_Your goal:_
Only a number is expected: how many lines in the data below contain the word "computer".
--- Information given Enclosed Below ---
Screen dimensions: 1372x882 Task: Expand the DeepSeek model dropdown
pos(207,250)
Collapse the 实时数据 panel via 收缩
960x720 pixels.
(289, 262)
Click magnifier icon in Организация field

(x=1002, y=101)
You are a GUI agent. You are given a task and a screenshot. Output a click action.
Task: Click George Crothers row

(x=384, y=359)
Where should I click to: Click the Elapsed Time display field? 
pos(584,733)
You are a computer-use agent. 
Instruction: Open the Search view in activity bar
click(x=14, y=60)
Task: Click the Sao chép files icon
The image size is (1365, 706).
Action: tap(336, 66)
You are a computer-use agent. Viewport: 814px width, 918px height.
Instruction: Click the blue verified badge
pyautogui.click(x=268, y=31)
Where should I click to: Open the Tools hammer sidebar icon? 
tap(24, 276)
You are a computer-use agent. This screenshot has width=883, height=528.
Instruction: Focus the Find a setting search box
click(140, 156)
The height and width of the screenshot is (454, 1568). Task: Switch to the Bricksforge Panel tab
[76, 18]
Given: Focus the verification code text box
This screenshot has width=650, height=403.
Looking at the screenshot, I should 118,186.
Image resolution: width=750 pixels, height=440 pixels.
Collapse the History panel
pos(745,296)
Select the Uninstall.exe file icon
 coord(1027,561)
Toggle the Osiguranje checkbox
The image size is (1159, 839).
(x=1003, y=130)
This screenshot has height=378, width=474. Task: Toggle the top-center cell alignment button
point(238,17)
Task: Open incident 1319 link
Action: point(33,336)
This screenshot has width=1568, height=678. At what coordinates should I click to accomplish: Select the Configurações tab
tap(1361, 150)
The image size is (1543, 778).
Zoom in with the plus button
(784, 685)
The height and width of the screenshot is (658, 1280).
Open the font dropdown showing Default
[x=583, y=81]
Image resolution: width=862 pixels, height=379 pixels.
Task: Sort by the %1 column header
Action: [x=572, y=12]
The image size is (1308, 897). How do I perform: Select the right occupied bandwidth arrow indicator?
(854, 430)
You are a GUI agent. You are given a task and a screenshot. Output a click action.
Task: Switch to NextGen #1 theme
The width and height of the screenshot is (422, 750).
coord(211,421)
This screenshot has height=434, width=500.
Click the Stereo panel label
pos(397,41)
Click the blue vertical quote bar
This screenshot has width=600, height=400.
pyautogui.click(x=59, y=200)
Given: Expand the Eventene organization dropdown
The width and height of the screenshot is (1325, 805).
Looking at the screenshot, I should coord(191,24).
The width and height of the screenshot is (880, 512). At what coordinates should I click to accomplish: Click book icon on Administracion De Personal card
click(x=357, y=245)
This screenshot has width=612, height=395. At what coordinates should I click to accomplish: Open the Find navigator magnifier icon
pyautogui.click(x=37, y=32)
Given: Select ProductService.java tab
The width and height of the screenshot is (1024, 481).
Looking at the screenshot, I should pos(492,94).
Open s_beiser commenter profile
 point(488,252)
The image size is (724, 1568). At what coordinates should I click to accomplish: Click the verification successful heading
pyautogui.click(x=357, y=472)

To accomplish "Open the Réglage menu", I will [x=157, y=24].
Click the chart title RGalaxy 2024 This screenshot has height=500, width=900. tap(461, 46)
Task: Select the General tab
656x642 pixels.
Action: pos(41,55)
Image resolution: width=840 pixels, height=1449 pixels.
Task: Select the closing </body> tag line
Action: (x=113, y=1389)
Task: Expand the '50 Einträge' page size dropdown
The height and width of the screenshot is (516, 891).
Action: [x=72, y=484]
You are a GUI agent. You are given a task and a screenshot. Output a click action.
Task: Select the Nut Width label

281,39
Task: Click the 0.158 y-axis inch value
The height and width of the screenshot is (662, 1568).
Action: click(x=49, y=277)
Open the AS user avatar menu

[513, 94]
--- End of Enclosed Information given ---
_Answer space:_
3